▶ _DOCUMENT PASSAGE_
● ● ● ● ●

All throughout this saga of people screeching about eggs, I've never paid more than $4 a dozen for organic eggs. How are Trader Joe's and Market Basket continuing to offer such prices to customers (non-organic eggs continue to be around $3 per dozen), if the egg suppliers are the ones collecting excess profits? Surely the suppliers are not charging less to Market Basket, a small regional grocery chain, than they're charging to Stop & Shop right across the street, an internationally owned food conglomerate? Why is Stop & Shop not selling any eggs for less than $7 per dozen, then?
Aldi used to charge 59 cents a dozen, limit two dozen. Not any more.
Retail prices of eggs going up is not proof that the egg suppliers are being exploitative. The end retailers need to be investigated for their margin on eggs for it to be determined who in the supply chain, if anyone, is exploiting a narrative to make excess profits.

● ● ● ● ●

Unprocessed records
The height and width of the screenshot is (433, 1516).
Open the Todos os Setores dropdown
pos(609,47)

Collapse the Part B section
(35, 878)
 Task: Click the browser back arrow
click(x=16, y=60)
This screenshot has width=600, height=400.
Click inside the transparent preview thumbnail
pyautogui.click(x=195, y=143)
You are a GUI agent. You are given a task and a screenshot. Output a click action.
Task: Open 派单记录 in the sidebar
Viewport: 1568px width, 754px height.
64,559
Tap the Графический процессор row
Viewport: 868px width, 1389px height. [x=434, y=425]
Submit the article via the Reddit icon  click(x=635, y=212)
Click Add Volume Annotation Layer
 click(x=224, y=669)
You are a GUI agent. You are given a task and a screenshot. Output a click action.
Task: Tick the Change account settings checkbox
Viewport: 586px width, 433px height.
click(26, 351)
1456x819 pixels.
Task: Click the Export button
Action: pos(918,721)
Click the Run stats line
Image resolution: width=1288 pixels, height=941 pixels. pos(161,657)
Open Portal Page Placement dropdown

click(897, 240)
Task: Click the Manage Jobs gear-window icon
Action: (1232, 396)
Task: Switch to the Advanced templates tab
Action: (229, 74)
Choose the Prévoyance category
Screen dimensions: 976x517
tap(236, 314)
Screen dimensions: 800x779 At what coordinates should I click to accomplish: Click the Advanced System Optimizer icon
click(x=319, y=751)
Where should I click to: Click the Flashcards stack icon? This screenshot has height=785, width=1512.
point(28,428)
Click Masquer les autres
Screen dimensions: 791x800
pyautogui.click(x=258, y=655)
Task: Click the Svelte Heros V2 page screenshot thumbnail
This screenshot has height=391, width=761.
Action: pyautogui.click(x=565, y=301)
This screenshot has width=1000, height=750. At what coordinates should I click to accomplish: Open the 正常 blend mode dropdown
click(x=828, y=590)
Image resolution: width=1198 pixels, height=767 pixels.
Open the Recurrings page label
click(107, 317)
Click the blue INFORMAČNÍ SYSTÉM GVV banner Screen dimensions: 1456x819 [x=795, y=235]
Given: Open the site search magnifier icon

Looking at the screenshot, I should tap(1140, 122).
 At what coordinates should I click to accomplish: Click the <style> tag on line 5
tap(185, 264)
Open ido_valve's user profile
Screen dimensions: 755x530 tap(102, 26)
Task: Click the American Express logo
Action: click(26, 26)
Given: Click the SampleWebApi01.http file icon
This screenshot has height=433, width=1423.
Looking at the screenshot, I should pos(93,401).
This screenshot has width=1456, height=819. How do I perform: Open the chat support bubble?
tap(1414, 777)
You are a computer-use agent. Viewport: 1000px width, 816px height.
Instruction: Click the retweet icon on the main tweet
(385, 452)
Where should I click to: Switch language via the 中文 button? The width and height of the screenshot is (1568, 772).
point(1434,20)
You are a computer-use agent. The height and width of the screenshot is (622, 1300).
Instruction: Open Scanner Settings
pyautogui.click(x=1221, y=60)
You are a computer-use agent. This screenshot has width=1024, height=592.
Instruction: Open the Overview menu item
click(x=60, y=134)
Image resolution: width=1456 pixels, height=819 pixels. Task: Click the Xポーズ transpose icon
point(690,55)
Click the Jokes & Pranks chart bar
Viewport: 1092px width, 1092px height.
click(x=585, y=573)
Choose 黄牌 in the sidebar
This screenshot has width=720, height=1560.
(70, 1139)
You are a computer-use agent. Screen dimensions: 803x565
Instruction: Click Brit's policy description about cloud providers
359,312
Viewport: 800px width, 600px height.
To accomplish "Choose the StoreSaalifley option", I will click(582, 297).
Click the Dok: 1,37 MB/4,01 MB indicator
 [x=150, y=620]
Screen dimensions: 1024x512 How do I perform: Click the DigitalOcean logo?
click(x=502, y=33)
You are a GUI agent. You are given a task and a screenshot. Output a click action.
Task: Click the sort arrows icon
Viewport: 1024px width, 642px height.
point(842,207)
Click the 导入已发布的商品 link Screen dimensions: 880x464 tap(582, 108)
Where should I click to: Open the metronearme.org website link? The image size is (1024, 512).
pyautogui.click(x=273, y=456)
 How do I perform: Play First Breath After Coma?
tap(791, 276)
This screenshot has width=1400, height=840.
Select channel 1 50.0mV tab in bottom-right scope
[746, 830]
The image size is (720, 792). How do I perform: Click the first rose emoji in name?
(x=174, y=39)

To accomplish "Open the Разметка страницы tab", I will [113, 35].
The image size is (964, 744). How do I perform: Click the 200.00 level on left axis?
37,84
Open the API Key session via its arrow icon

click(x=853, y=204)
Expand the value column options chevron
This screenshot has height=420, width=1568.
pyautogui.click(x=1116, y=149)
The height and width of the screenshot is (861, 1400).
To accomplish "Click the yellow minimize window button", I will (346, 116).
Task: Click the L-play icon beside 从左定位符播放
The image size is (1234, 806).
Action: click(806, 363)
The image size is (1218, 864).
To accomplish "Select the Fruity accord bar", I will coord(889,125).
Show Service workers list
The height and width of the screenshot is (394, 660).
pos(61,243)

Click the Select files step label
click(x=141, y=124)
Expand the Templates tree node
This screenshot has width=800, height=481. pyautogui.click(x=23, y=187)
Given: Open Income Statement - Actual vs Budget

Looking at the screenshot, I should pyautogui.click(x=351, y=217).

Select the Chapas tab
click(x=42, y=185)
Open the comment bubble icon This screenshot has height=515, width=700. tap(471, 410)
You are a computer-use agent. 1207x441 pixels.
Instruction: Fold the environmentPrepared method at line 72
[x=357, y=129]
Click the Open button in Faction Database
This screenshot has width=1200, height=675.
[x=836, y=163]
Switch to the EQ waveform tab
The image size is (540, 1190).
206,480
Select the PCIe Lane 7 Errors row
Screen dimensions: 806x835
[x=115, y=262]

● ● ● ● ●

▶ _JOB 1_
Rewrite the egg-price comments starting with "All throughout this" and going on through "per dozen, then?", putting "the competing chain" in place of "Stop & Shop".
▶ _JOB 2_
In the egg-price comments, why do the end retailers need to be investigated for their margin on eggs?
The lines are not needed for anything here.

▶ _RIGHT ANSWER 1_
All throughout this saga of people screeching about eggs, I've never paid more than $4 a dozen for organic eggs. How are Trader Joe's and Market Basket continuing to offer such prices to customers (non-organic eggs continue to be around $3 per dozen), if the egg suppliers are the ones collecting excess profits? Surely the suppliers are not charging less to Market Basket, a small regional grocery chain, than they're charging to the competing chain right across the street, an internationally owned food conglomerate? Why is the competing chain not selling any eggs for less than $7 per dozen, then?

▶ _RIGHT ANSWER 2_
Rising retail egg prices are not proof that the egg suppliers are being exploitative. Investigating the retailers' margins is needed to determine who in the supply chain, if anyone, is exploiting a narrative to make excess profits.